Lo miraba como si acabara de oír una estupidez enorme:
– También podría el Vaticano – sugirió- vender su pinacoteca y dar el dinero a los pobres.
Terminó su copa antes de buscar el billetero en su bolso y pedir la cuenta. Quart insistía en pagar, pero ella no lo permitió. El encargado se disculpaba con una sonrisa. Usted perdone, padre, doña Macarena es cliente, etcétera.
Salieron a la calle, donde un farol proyectó sus sombras alargadas. En los trechos con poca luz tomaba el relevo la luna, blanca y casi redonda entre las sombras de los aleros y los balcones que se acercaban sobre sus cabezas. Al cabo de un instante ella mencionó de nuevo las perlas, y al hacerlo parecía burlarse de Quart.
– Usted sigue sin comprender -dijo-. Son las lágrimas de Carlota. El testamento del capitán Xaloc.

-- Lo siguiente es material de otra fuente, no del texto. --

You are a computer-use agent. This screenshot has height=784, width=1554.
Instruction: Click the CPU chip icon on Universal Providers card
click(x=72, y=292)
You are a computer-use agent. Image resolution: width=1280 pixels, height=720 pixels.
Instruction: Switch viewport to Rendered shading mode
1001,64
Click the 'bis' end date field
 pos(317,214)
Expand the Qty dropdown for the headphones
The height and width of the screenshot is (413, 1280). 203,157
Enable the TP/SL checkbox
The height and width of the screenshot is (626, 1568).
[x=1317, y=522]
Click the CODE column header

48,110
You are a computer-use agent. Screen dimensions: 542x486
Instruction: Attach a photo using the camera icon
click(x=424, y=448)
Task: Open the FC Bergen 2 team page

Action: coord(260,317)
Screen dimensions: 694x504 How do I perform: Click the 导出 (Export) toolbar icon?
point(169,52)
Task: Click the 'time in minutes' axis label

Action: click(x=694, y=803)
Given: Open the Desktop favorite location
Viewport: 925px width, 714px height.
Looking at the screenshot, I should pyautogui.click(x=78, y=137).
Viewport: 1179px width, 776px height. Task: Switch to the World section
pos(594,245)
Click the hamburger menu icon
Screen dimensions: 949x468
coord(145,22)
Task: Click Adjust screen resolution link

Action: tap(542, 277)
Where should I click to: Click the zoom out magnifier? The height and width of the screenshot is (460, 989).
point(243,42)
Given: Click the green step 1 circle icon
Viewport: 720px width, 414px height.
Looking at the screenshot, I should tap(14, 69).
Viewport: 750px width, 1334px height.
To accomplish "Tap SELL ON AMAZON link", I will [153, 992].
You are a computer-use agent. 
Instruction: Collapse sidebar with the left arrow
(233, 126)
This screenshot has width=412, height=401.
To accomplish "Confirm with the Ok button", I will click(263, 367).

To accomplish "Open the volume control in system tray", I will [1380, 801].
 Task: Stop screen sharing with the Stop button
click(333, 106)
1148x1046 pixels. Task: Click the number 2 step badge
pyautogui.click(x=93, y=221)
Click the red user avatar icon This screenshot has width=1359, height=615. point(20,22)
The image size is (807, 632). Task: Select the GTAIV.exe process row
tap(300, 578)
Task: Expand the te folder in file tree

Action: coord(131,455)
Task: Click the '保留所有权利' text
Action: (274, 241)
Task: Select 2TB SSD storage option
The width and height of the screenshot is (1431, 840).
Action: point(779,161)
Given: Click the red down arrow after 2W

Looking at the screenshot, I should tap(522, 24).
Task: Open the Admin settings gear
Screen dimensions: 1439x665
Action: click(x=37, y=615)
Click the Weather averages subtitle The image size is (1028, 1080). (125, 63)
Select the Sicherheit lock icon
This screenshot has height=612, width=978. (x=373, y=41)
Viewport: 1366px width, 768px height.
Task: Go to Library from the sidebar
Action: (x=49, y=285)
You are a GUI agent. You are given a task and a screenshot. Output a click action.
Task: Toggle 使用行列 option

En las calles estrechas resonaba fácilmente el eco de los pasos, así que los tres truhanes se mantenían a distancia de la pareja, relevándose en primera línea para no despertar sospechas: a veces don Ibrahim con la Niña Puñales, el Potro del Mantelete siguiéndolos más retrasado, y otras el Potro solo, o con la Niña del brazo -del sano, porque el quemado lo llevaba en cabestrillo-, siempre en contacto visual con el cura y la duquesa joven. La tarea no resultaba fácil, pues el trazado de Santa Cruz era irregular, con muchas vueltas, revueltas y pasajes sin salida. En una ocasión los tres socios tuvieron que quitarse de enmedio y retroceder a toda prisa corriendo de puntillas entre las sombras, presas del pánico, cuando Quart y Macarena llegaron hasta una placita cerrada y volvieron sobre sus huellas tras quedarse allí un par de minutos, conversando.